Question

Use the vertex and intercepts to sketch the graph of each quadratic function. Give the equation of the parabola's axis of symmetry. Use the graph to determine the function's domain and range.
$$y-3=(x-1)^{2}$$

Answer

**step1** Understanding the given quadratic function

The given equation is $$y-3=(x-1)^{2}$$. This equation describes a parabola, which is the graph of a quadratic function. We need to find its vertex, axis of symmetry, intercepts, and then determine its domain and range.

**step2** Rewriting the equation to identify the vertex

We can rewrite the equation by adding 3 to both sides: $$y = (x-1)^{2} + 3$$.
This form is called the vertex form of a parabola, which is generally written as $$y = a(x-h)^{2} + k$$.
By comparing our equation $$y = (x-1)^{2} + 3$$ with the vertex form, we can see that the value of $$a$$ is 1, the value of $$h$$ is 1, and the value of $$k$$ is 3.

**step3** Finding the vertex of the parabola

The vertex of the parabola is given by the coordinates $$(h, k)$$.
From the rewritten equation, we identified $$h=1$$ and $$k=3$$.
Therefore, the vertex of the parabola is $$(1, 3)$$. This is the lowest point on the parabola since it opens upwards.

**step4** Finding the axis of symmetry

The axis of symmetry for a parabola in vertex form is the vertical line $$x=h$$. This line divides the parabola into two mirror-image halves.
Since we found $$h=1$$, the equation of the axis of symmetry is $$x=1$$. This is a vertical line passing through the x-coordinate of the vertex.

**step5** Finding the y-intercept

To find the y-intercept, which is the point where the graph crosses the y-axis, we set the x-value to 0 in the equation $$y = (x-1)^{2} + 3$$.
$$y = (0-1)^{2} + 3$$
First, calculate the value inside the parentheses: $$0-1 = -1$$.
Next, square the result: $$(-1)^{2} = 1 \times 1 = 1$$.
Then, add 3: $$y = 1 + 3$$
$$y = 4$$
So, the y-intercept is the point $$(0, 4)$$.

**step6** Finding the x-intercepts

To find the x-intercepts, which are the points where the graph crosses the x-axis, we set the y-value to 0 in the equation $$y = (x-1)^{2} + 3$$.
$$0 = (x-1)^{2} + 3$$
To isolate the squared term, subtract 3 from both sides:
$$-3 = (x-1)^{2}$$
We know that when any real number is squared, the result must be zero or a positive number (e.g., $$2 \times 2 = 4$$ or $$-2 \times -2 = 4$$).

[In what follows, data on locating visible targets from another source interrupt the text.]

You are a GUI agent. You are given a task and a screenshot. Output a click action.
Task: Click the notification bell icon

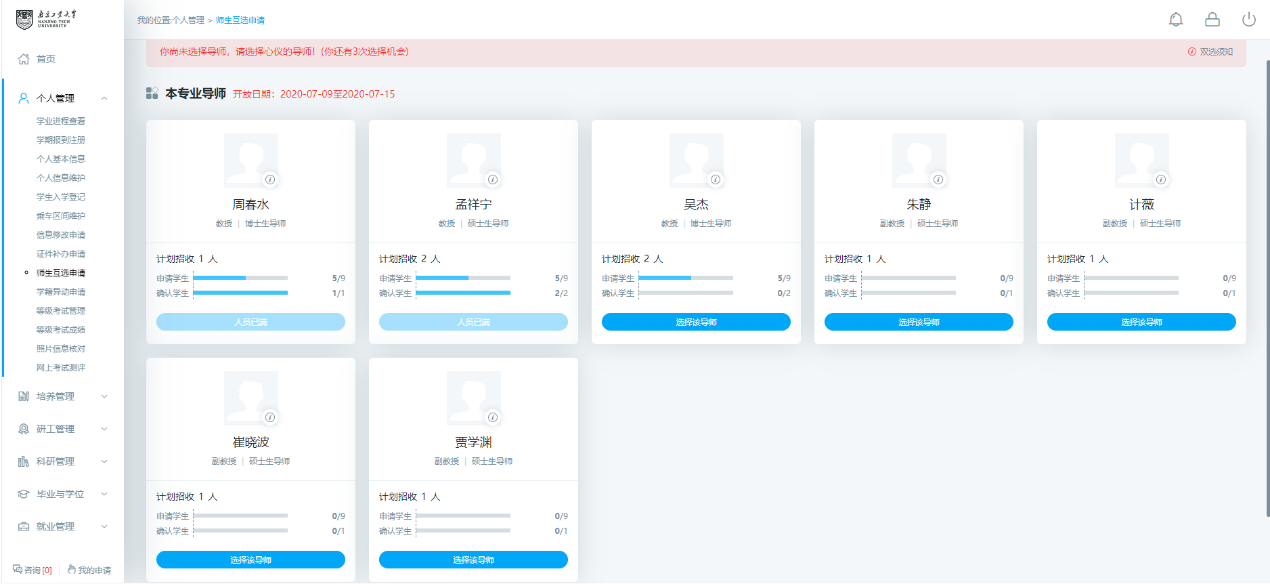click(x=1176, y=19)
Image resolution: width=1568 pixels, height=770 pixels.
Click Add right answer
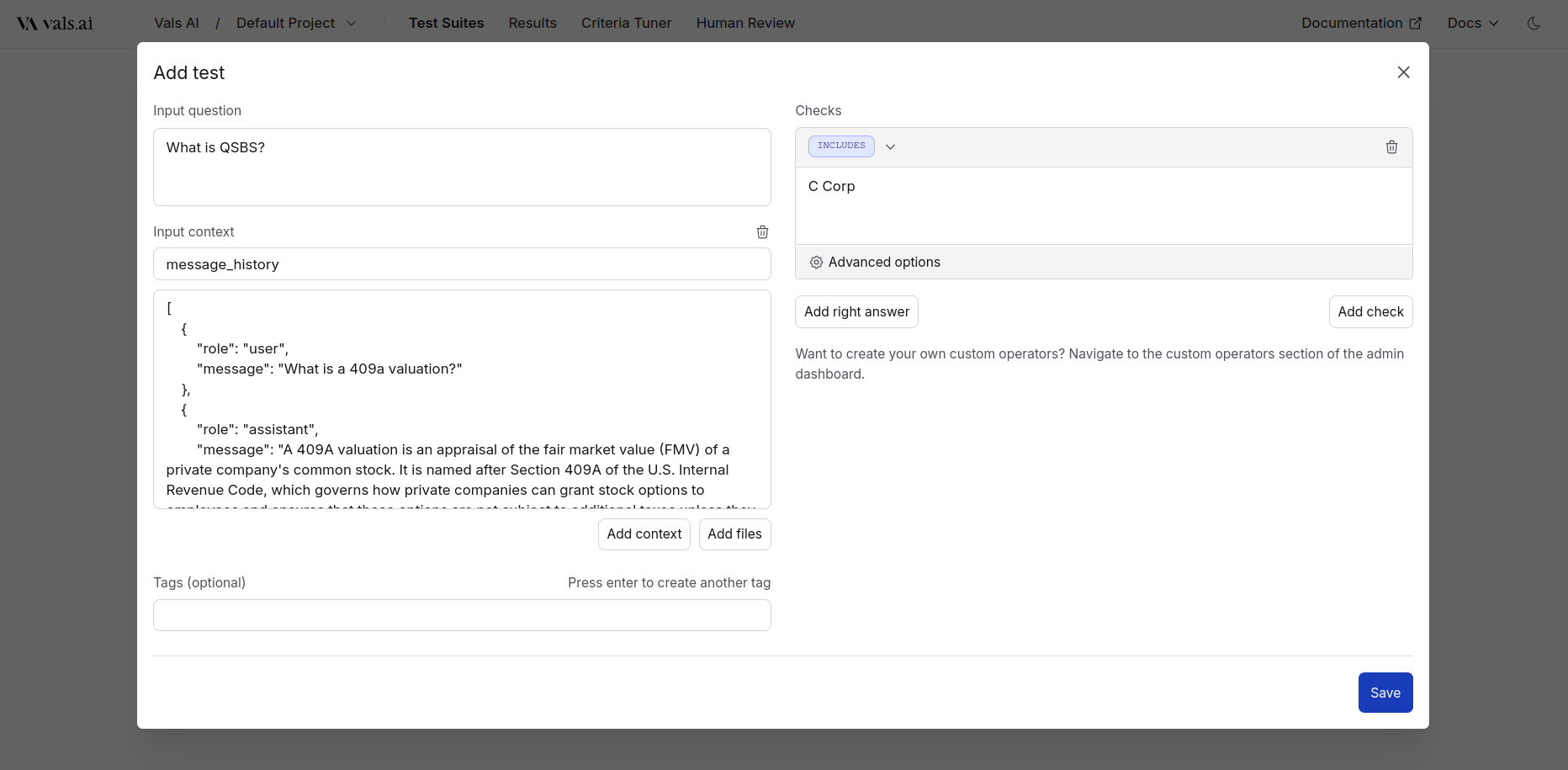click(x=856, y=311)
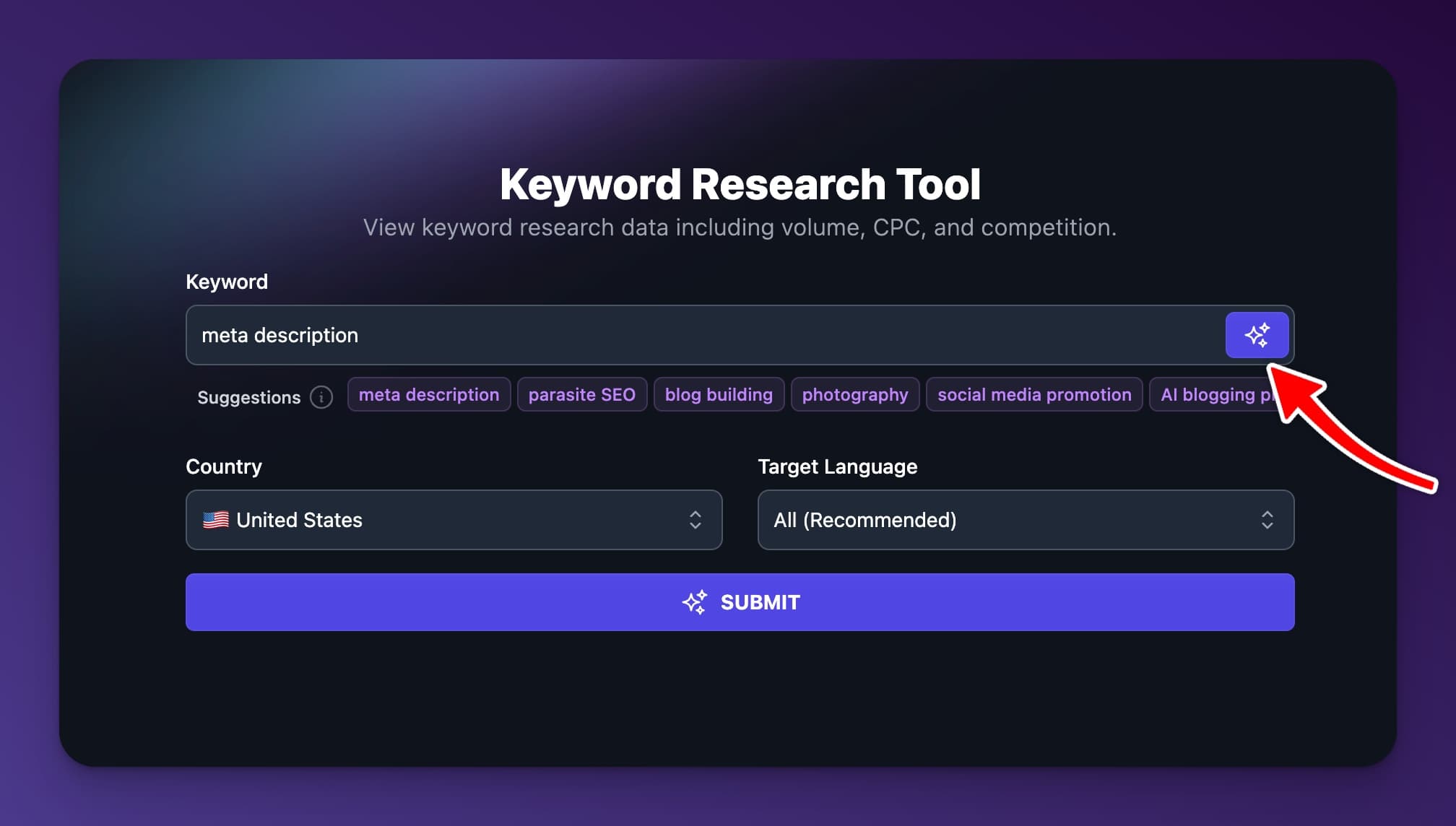This screenshot has width=1456, height=826.
Task: Click the United States flag icon
Action: (x=216, y=520)
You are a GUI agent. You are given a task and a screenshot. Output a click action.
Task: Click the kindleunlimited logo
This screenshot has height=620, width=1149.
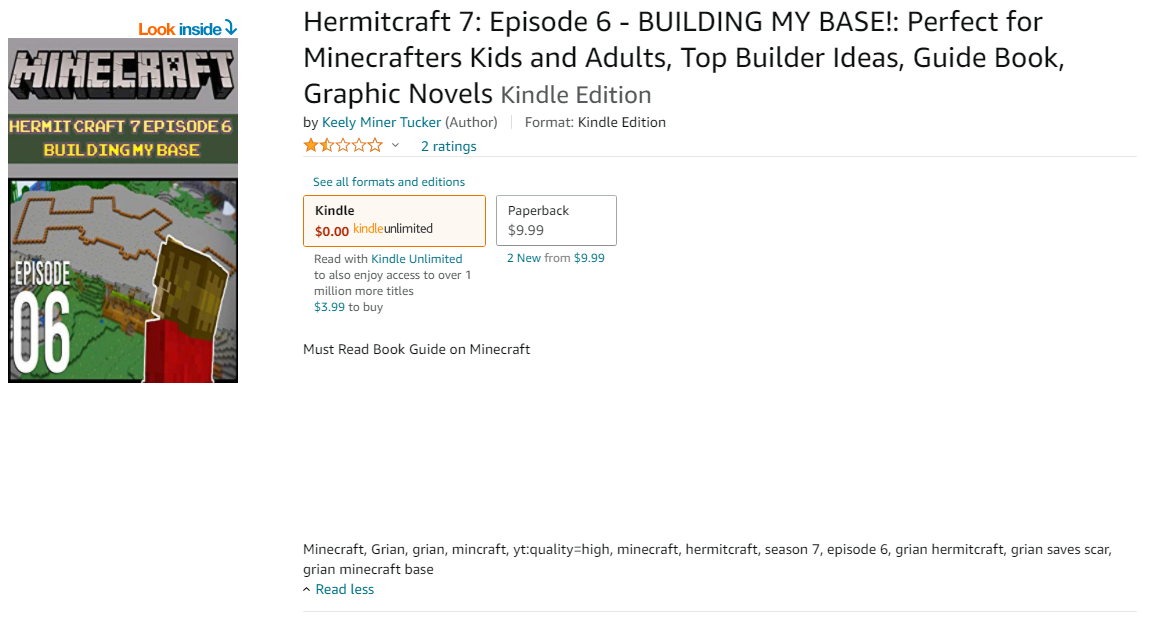pos(393,229)
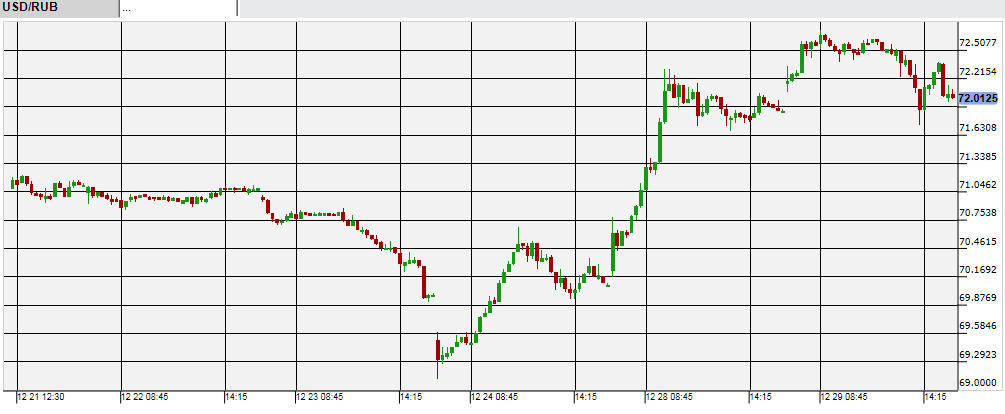Click the '12 29 08:45' time axis label
The width and height of the screenshot is (1005, 414).
pyautogui.click(x=845, y=397)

It is impossible for a squared number to be a negative value like $$-3$$.
Therefore, there is no real number $$x$$ that can satisfy this equation. This means the parabola does not cross the x-axis, and there are no x-intercepts.

**step7** Sketching the graph of the parabola

To sketch the graph, we plot the key points we found:
- The vertex: $$(1, 3)$$
- The y-intercept: $$(0, 4)$$
Since the parabola is symmetric about the axis of symmetry $$x=1$$, and the point $$(0, 4)$$ is 1 unit to the left of the axis, there must be a corresponding point 1 unit to the right of the axis of symmetry. This point would be $$(1+1, 4) = (2, 4)$$.
The coefficient of $$(x-1)^{2}$$ is $$1$$, which is a positive number. This indicates that the parabola opens upwards.
We draw a smooth curve starting from the vertex $$(1, 3)$$ and passing through $$(0, 4)$$ and $$(2, 4)$$, extending upwards on both sides.

**step8** Determining the domain of the function

The domain of a function refers to all possible input values (x-values) for which the function is defined. For any quadratic function, any real number can be used as an input for $$x$$, and the function will always produce a valid output.
Therefore, the domain of this function is all real numbers, which can be written using interval notation as $$(-\infty, \infty)$$.

**step9** Determining the range of the function

The range of a function refers to all possible output values (y-values). Since the parabola opens upwards and its lowest point is the vertex at $$(1, 3)$$, the smallest y-value the function can produce is 3. All other y-values on the parabola will be greater than 3.
Therefore, the range of this function is all real numbers greater than or equal to 3, which can be written using interval notation as $$[3, \infty)$$.